Post-Mortem – The End of the Road
Rästatte Walensee was born in 1968 as a service station for the newly built motorway A3 connecting Zürich to Sargans and died in 1986 after a modification to the circulation occurred. The Sargans – Zürich axis was displaced into the Kerenzerberg Road tunnel, whilst traffic in the opposite direction still runs along the shores of the Walensee. Deprived of its reason to be, R.W. now stands as a completely isolated object out of context, a dead landmark of modernity. The modernist ideal of a Belvedere on the infrastructure is nowadays outdated. As a future scenario, motorways will insistently be displaced underground, as the case of the Kerenzerberg tunnel leaving behind kilometers of abandoned asphalt stripes relating weirdly to the natural landscape. Similarly, the modernist dream of cars speeding through the highway is dead. Contemporary society is now heading to a “reverse evolution” towards an ideology of degrowth and green living. Riding a bike is henceforth a stronger status symbol than driving expensive cars.

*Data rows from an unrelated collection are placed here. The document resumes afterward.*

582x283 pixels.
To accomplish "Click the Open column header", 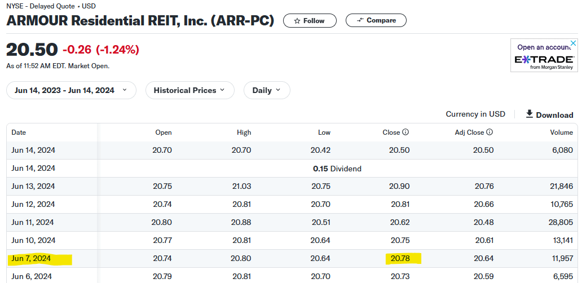I will click(x=164, y=132).
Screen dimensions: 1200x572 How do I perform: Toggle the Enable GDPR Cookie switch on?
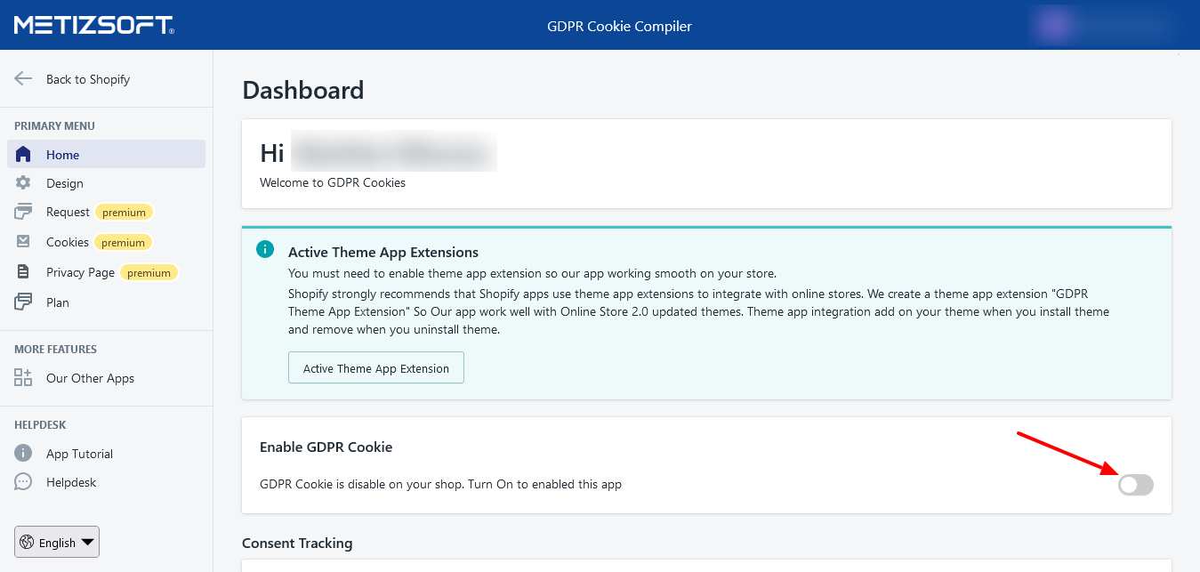tap(1135, 485)
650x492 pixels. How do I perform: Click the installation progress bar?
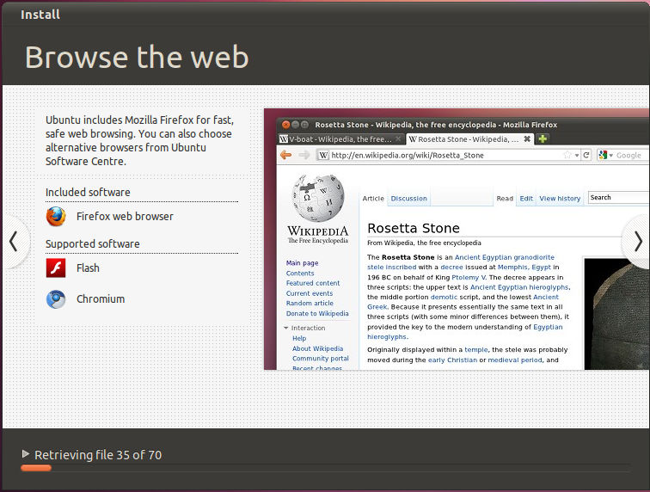[325, 468]
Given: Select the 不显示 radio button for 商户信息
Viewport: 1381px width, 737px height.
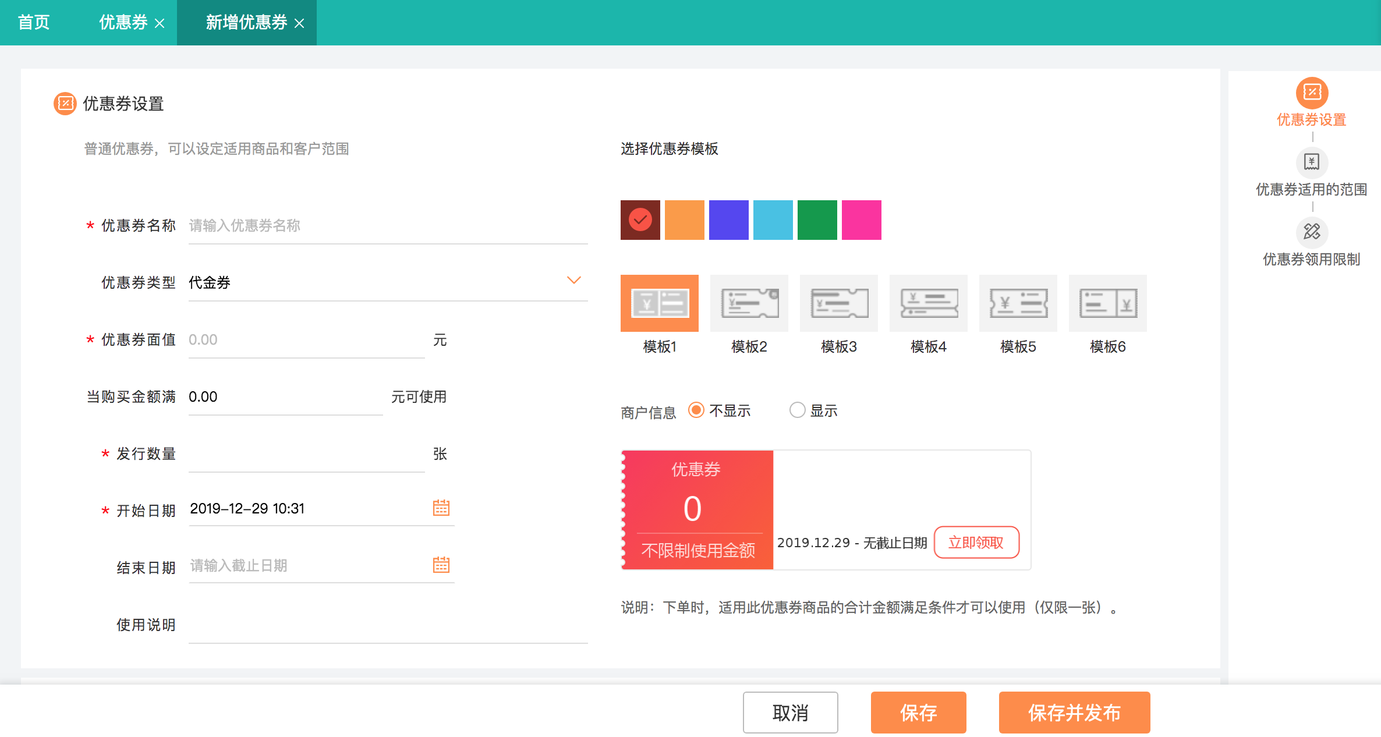Looking at the screenshot, I should (x=696, y=410).
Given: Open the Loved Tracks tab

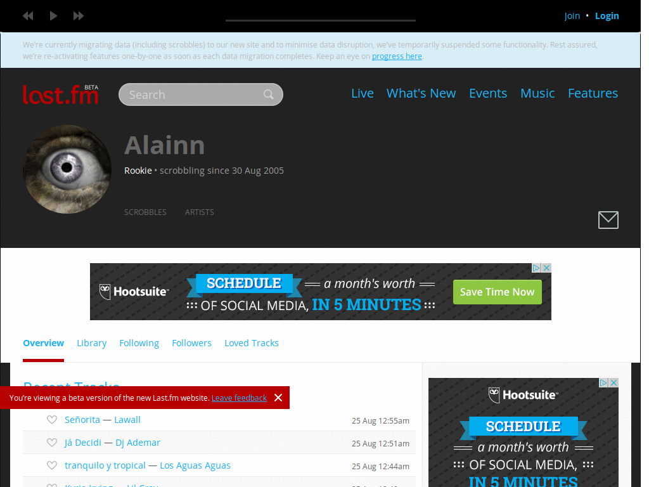Looking at the screenshot, I should (x=252, y=343).
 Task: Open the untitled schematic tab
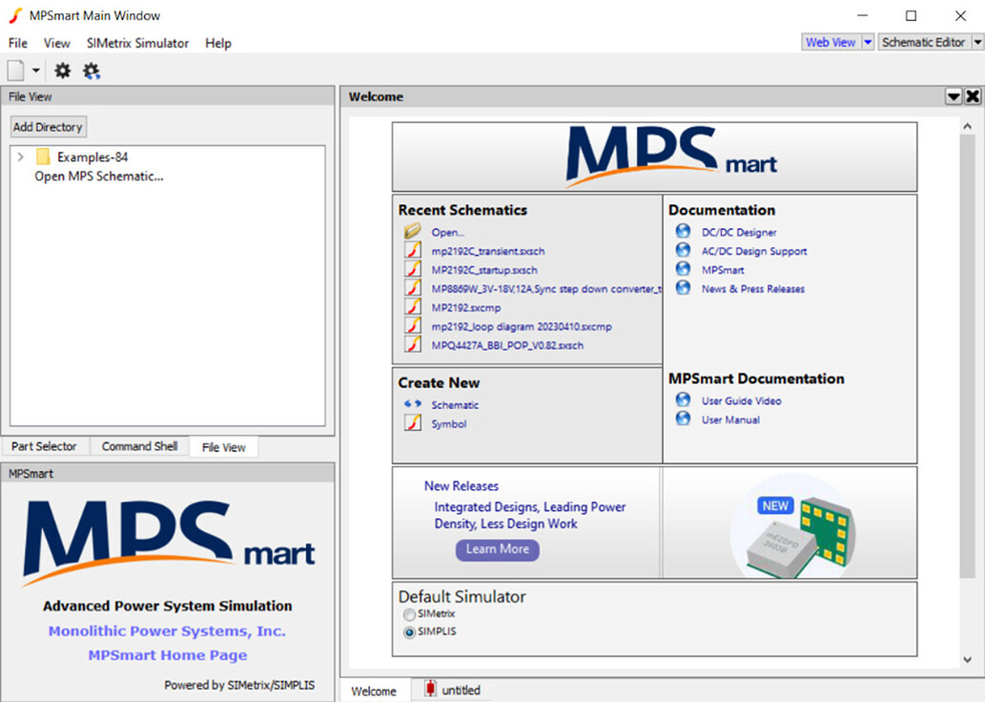click(452, 690)
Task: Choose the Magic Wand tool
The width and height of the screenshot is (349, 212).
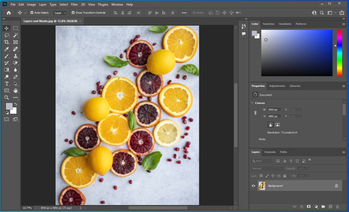Action: pos(15,35)
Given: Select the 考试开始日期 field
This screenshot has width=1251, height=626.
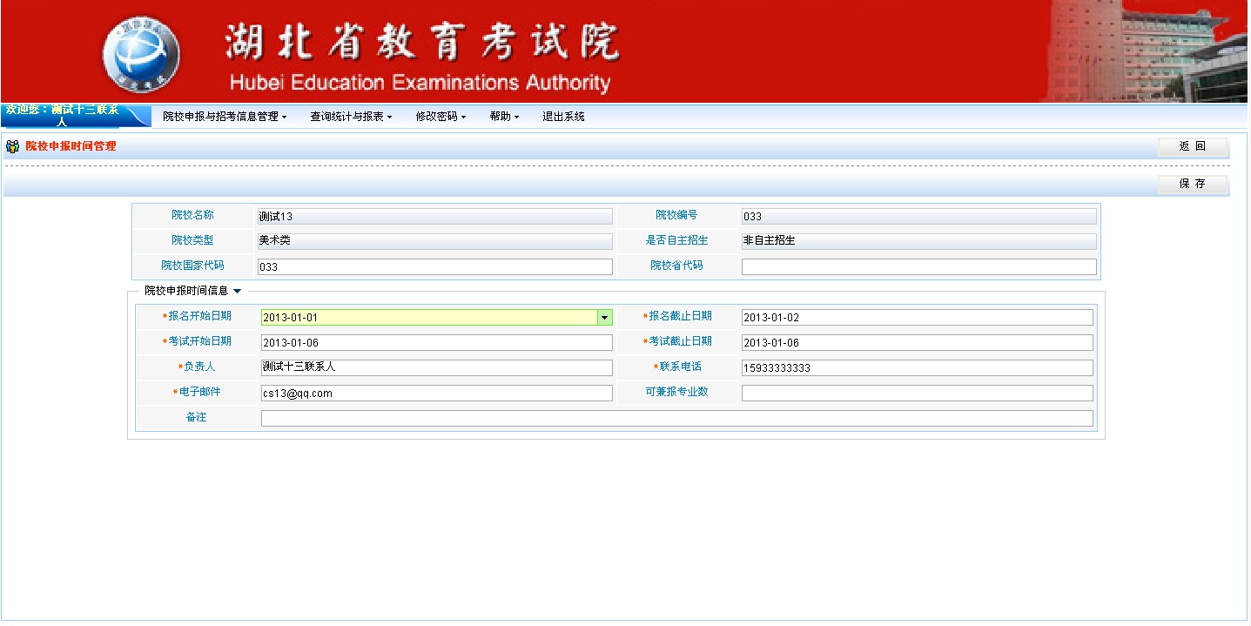Looking at the screenshot, I should point(436,343).
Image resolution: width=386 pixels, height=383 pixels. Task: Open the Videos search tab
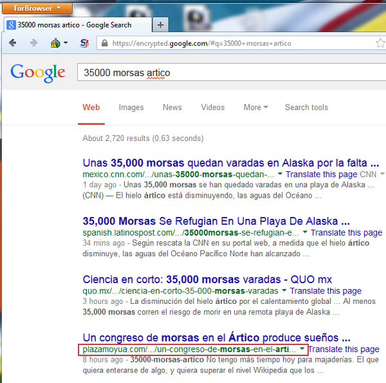pos(212,107)
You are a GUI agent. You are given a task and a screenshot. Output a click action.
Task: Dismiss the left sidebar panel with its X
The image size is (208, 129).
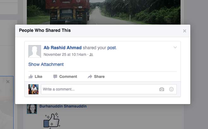[x=8, y=82]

The project reacts to this new paradigm, turning the obsolete road into a new kind of camping area only accessible by boat or foot. As a strong statement towards modernist aesthetics, the building’s iconic extention on the road has been suppressed. What remains visible on the façade are the amputated concrete beams, witnesses of the long past age of horizontality. Like a provocation, the shower tower is erected on the asphalt in the middle of the road, establishing itself in the mountainous landscape as the landmark of a new era.